Today’s Erlang Thursday digs a little into the queue
module, and we cover queue:cons/2 from the Okasaki API.
queue:cons/2
takes a item and a queue, and will return a new queue with the item at the head of the queue.
queue:cons(7, queue:new()). % {[],[7]} queue:cons(3, queue:cons(7, queue:new())). % {[7],[3]} queue:cons(nil, queue:new()). % {[],[nil]} queue:cons(5, queue:from_list([7, 9, 13, 21])). % {[21],[5,7,9,13]}
If we try to pass a list in to queue:cons/2
, we see that it does want a queue, and will not do an implicit conversion of a list to a queue.

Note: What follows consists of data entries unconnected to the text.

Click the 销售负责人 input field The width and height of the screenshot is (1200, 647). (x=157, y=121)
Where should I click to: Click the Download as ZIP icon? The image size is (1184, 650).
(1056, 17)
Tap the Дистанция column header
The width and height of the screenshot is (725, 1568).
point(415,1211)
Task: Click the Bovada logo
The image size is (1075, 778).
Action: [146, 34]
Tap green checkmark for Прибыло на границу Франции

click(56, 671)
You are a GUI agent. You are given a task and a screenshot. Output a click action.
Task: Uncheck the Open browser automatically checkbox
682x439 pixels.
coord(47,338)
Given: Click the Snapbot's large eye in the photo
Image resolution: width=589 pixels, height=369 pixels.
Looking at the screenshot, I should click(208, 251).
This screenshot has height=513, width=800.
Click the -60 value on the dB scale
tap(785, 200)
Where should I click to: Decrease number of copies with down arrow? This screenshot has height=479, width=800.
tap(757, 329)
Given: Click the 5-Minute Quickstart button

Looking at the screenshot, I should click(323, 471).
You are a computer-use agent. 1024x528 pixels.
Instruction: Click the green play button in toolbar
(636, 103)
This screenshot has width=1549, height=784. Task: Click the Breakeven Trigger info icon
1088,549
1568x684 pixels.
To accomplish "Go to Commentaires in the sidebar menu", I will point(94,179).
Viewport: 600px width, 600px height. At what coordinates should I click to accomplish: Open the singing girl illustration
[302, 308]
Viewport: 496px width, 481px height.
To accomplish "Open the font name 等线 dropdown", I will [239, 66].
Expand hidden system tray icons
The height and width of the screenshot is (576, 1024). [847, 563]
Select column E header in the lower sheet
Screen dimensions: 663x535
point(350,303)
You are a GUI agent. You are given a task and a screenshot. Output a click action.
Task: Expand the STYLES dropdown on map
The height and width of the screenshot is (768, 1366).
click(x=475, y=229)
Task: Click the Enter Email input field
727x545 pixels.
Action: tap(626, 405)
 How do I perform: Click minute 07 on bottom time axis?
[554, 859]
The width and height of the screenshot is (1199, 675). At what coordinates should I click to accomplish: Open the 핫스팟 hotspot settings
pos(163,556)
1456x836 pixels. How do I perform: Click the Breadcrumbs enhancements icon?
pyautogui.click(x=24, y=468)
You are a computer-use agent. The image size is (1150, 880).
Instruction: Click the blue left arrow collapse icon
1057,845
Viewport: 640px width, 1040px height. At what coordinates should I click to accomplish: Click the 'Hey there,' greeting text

queue:cons(5, [1, 2, 3, 4]). % ** exception error: bad argument % in function queue:in_r/2 % called as queue:in_r(5,[1,2,3,4])
As the queue is setup to be a double ended queue, the Okasaki API also provides a counter function queue:snoc/2, that adds an item to the tail of the queue passed in. Note that the argument order is swapped between queue:snoc/2
and queue:cons/2
; queue:snoc/2
takes the queue as the first argument, and the item to add at the tail as the second argument.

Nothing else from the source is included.